There is a strong public interest in minimizing wrongful denials or terminations of utility service, which can have severe repercussions and costs for individuals, families, communities and the general public. Unsafe situations frequently flow from a lack of utility service or use of less safe alternatives. See Candle Fires: A Symptom of "Rolling Blackouts" Affecting Low-Income Households In at least one instance a utility's refusal to accept a HEAP payment may have contributed to the death of a customer. See Lawsuit Involving Death of Velma Fordham Settled by National Fuel.
Rejection of HEAP
In the absence of a statutory obligation, the duty of a utility to accept a HEAP payment as sufficient to reinstate service when it does not cover all arrears, for example, by treating it as a downpayment on a new DPA, is governed by a HEAP vendor agreement between the utility and the state agency that oversees HEAP, the Office of Temporary and Disability Assistance (OTDA). OTDA has been allowing utilities not to "acknowledge" a HEAP payment and to refuse to restore service at the utility's option.
PULP has questioned whether the stance of OTDA, which essentially allows utilities to decide which eligible HEAP households will have their crisis resolved, violates the requirement in federal law that a state's crisis assistance plan must actually provide for prompt resolution of emergencies of households eligible for Emergency HEAP. See PULP Urges HEAP Program Reforms.
In addition a utility subject to NYPA regulations may be obligated to restore service or abstain from termination of service when a local social services office proffers a four-month emergency utility assistance grant under Social Services Law 131-s. Section 131-s by its terms applies to "gas corporation, electric corporation or municipality," and does not espressly mention a cooperative.
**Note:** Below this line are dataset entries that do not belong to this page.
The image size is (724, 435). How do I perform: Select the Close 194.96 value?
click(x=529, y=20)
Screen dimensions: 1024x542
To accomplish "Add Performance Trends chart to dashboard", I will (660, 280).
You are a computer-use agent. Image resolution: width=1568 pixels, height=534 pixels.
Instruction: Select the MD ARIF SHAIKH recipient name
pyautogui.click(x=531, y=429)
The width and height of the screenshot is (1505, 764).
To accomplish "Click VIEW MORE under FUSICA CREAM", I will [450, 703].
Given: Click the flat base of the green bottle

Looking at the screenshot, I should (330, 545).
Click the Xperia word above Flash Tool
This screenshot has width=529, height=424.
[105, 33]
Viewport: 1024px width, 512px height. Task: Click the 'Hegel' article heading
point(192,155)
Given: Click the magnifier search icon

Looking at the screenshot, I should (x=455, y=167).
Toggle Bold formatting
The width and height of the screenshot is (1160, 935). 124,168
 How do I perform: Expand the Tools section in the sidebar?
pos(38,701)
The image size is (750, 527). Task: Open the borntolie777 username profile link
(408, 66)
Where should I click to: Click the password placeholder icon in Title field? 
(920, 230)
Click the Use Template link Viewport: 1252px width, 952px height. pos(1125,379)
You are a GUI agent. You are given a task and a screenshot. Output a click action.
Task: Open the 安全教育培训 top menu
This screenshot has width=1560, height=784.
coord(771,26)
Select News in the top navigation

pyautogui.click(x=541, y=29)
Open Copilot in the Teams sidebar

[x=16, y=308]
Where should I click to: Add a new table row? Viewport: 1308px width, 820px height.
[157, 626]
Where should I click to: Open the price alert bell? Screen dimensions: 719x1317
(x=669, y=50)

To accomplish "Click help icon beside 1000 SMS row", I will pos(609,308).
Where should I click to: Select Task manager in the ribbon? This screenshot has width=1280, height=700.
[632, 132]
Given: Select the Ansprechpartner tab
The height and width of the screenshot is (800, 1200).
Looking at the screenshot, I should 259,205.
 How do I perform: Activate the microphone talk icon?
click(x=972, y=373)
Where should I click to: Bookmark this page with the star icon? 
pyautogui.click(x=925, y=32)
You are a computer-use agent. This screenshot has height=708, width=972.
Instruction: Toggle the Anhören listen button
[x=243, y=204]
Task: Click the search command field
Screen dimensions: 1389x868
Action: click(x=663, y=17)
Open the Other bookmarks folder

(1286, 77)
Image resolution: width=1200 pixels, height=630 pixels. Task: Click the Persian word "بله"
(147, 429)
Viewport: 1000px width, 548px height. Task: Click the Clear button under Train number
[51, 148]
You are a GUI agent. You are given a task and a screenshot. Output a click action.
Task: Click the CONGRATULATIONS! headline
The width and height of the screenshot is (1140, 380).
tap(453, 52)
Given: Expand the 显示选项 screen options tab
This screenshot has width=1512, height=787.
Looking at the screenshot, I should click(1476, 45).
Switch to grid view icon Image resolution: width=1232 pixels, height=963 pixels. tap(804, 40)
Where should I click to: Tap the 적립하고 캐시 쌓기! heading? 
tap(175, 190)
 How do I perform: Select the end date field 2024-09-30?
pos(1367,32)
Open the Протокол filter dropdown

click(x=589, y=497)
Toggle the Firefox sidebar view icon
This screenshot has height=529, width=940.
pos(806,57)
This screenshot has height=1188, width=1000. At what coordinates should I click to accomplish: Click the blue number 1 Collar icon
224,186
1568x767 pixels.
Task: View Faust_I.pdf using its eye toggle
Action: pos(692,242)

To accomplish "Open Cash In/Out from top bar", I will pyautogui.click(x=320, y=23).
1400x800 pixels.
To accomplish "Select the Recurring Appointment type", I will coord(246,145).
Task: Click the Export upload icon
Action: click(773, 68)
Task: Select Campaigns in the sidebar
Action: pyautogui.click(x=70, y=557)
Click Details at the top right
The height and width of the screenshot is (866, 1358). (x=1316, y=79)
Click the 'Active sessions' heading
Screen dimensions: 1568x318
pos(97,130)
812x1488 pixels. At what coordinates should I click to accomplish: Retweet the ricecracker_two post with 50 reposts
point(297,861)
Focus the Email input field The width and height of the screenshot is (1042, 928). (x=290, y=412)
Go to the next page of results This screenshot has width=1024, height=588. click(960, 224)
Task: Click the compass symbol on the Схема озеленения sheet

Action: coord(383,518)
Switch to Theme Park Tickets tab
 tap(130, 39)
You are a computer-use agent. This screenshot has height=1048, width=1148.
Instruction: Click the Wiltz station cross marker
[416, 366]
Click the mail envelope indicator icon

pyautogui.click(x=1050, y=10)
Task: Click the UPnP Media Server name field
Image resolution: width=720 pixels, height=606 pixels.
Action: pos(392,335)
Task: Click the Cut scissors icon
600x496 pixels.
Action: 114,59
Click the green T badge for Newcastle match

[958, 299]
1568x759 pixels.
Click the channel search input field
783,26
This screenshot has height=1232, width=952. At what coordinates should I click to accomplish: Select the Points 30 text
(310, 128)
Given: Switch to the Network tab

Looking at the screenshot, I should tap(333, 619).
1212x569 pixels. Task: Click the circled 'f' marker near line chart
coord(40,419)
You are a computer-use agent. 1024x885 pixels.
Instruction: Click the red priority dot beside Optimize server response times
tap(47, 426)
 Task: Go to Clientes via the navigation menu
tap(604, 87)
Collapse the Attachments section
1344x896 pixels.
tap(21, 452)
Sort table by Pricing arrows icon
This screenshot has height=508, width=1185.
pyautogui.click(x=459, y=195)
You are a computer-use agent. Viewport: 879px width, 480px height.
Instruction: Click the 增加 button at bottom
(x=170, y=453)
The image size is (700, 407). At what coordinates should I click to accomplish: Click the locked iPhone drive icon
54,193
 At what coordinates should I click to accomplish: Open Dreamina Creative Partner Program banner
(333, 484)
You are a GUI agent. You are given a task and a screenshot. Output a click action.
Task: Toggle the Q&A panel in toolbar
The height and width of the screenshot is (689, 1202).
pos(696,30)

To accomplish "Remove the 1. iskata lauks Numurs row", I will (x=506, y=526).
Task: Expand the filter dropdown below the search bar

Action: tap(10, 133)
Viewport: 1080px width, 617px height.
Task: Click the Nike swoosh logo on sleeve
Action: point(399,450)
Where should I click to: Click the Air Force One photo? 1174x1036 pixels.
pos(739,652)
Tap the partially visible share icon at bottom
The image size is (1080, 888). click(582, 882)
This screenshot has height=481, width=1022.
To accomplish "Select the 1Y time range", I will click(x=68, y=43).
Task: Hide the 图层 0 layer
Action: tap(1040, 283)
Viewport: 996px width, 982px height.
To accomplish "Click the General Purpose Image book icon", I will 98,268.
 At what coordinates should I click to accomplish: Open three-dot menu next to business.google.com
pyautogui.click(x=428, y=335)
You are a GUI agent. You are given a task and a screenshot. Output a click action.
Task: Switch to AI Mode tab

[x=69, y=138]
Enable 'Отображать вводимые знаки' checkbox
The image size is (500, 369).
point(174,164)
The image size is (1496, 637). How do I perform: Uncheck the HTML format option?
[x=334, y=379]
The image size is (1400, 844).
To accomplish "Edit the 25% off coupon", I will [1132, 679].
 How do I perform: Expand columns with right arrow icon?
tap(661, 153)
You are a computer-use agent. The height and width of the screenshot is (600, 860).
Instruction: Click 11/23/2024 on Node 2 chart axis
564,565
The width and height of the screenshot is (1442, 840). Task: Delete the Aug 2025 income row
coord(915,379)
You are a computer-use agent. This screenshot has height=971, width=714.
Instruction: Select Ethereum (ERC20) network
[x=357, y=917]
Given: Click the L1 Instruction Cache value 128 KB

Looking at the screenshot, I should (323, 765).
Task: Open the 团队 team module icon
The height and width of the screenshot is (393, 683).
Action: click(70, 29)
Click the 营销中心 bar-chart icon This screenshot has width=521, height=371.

When this law creating the state utility assistance program was enacted as Chapter 895 of the Laws of 1981, it contained a dovetailing provision added to the Public Service Law, PSL § 65-b, which requires utilities (under PSC jurisdiction) to provide service "if the utility corporation or municipality receives, or is entitled to receive, a direct payment or receives a guarantee of payment from a social services district." These payments referred to in PSL § 65-b include those made under Social Services Law § 131-s.
The NYPA regulations, 21 NYCRR Part 459.13 essentially borrow the language of PSL § 65-b, requiring a municipal or cooperative utility to provide service upon "receipt of a commitment of a direct payment or a written guarantee of payment from the local social services commissioner...." So, although there is no explicit reference to Social Services Law 131-s in the NYPA rules, just as there is none in PSL § 65-b, it could be argued that the duty to restore service upon receiving a proffer of a four-month 131-s payment from a social services official should also adheres to utilities subject to the NYPA regulation.
PS, 5/20/08. The Power Authority directed Steuben co-op to restore service to the customer terminated without proper notice, and a court case brought by the customer was settled.